If we want to understand what's going on in theatre in this country, we have to start looking at the Pro-Am circuit as its own beast that interrelates but is separate from the LORT-Institutional system. For one thing, we need to start studying it. There are very few studies out there of this world. The NYTIF is doing yeoman's (or, I suppose yeowoman's) work in documenting the scene here in New York, and I know David Dower will be presenting findings on this at the NEA NPDBlog over at Areana's website.

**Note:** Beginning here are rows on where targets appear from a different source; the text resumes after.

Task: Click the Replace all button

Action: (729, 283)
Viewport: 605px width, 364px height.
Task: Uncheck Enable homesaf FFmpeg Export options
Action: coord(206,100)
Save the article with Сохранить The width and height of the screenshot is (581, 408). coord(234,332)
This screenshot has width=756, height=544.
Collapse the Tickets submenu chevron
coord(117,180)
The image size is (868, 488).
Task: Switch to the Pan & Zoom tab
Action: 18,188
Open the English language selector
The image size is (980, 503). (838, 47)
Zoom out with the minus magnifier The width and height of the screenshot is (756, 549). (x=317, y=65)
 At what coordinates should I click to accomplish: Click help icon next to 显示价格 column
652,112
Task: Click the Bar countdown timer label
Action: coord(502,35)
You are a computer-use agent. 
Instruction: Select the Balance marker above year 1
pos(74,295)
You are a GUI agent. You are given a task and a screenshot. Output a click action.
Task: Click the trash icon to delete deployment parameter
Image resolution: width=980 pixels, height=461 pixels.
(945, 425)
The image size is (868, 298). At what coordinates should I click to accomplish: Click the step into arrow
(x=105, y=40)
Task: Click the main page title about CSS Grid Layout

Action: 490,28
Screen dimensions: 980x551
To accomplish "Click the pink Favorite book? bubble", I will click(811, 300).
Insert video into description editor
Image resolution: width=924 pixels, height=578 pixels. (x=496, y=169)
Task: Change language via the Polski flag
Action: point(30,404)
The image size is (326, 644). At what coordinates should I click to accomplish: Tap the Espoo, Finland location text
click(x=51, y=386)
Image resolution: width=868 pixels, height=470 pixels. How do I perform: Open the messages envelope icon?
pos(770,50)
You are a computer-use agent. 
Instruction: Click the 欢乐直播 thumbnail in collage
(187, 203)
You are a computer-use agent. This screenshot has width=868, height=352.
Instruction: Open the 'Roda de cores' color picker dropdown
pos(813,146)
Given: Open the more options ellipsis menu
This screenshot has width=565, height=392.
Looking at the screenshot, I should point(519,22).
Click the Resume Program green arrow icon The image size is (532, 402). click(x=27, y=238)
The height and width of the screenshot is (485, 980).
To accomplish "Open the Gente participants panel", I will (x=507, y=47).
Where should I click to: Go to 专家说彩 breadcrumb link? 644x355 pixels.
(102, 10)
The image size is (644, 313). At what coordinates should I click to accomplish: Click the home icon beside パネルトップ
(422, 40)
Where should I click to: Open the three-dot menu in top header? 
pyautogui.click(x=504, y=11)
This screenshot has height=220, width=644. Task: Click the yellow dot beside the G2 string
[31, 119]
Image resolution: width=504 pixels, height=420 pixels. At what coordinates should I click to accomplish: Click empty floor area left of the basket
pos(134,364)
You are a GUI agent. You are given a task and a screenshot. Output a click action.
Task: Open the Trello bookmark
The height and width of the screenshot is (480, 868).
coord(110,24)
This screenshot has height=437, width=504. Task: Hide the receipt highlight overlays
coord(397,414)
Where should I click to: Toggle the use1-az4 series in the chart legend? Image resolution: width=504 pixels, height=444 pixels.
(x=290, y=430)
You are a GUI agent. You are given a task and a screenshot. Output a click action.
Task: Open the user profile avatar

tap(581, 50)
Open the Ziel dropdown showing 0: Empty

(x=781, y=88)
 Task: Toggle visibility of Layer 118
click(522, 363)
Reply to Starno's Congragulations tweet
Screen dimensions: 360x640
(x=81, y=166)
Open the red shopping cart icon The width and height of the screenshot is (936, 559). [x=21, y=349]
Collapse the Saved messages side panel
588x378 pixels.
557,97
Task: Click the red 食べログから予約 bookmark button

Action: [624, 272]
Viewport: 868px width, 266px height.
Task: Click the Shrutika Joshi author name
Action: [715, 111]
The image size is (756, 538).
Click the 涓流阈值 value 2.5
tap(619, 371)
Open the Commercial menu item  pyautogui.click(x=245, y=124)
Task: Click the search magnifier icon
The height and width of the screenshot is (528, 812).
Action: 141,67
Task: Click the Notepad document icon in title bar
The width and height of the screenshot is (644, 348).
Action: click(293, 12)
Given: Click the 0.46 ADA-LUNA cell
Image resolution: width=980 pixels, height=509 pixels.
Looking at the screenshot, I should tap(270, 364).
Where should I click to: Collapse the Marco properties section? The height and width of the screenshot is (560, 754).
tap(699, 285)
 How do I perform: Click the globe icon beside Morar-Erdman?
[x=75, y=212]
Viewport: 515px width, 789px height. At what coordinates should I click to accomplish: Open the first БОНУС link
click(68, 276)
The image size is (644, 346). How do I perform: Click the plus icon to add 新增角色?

I also think (and I'm trying to develop this into a larger and longer piece to be published elsewhere) it's in the LORT systems' best interests to try to find ways to learn about, be more involved with and collaborate with the Pro-Am system and start to break down the walls a bit. Why? Because, well... we have the audiences they want, the creative energy they need and the next generation of artsits likes working with us. I don't recall The Vampire Cowboys ever complaining about their audiences being too old, or too white, or not passionate about the work they do. And Youngblood doesn't have any problem getting people of all ages and races to come watch ten minute play festivals on Sunday mornings in the middle of winter and their space is a brutal, windy walk from the C/E train and roughly an hour away from where most of their spectators lives. In discussions with playwrights, they indicated a strong preference for working with theatre companies like Crowded Fire in San Francisco, who perform their shows in a space with less than fifty seats for fewer than twenty performances.

... adding I should also say that on some subconscious level artists working in ProAm know this already. When you talk to your friends in New York who want to quit New York and move to a smaller city, it is generally NOT to work at a LORT theatre there but rather to found their own theatre in the hopes that it will become a sustainable endeavor someday.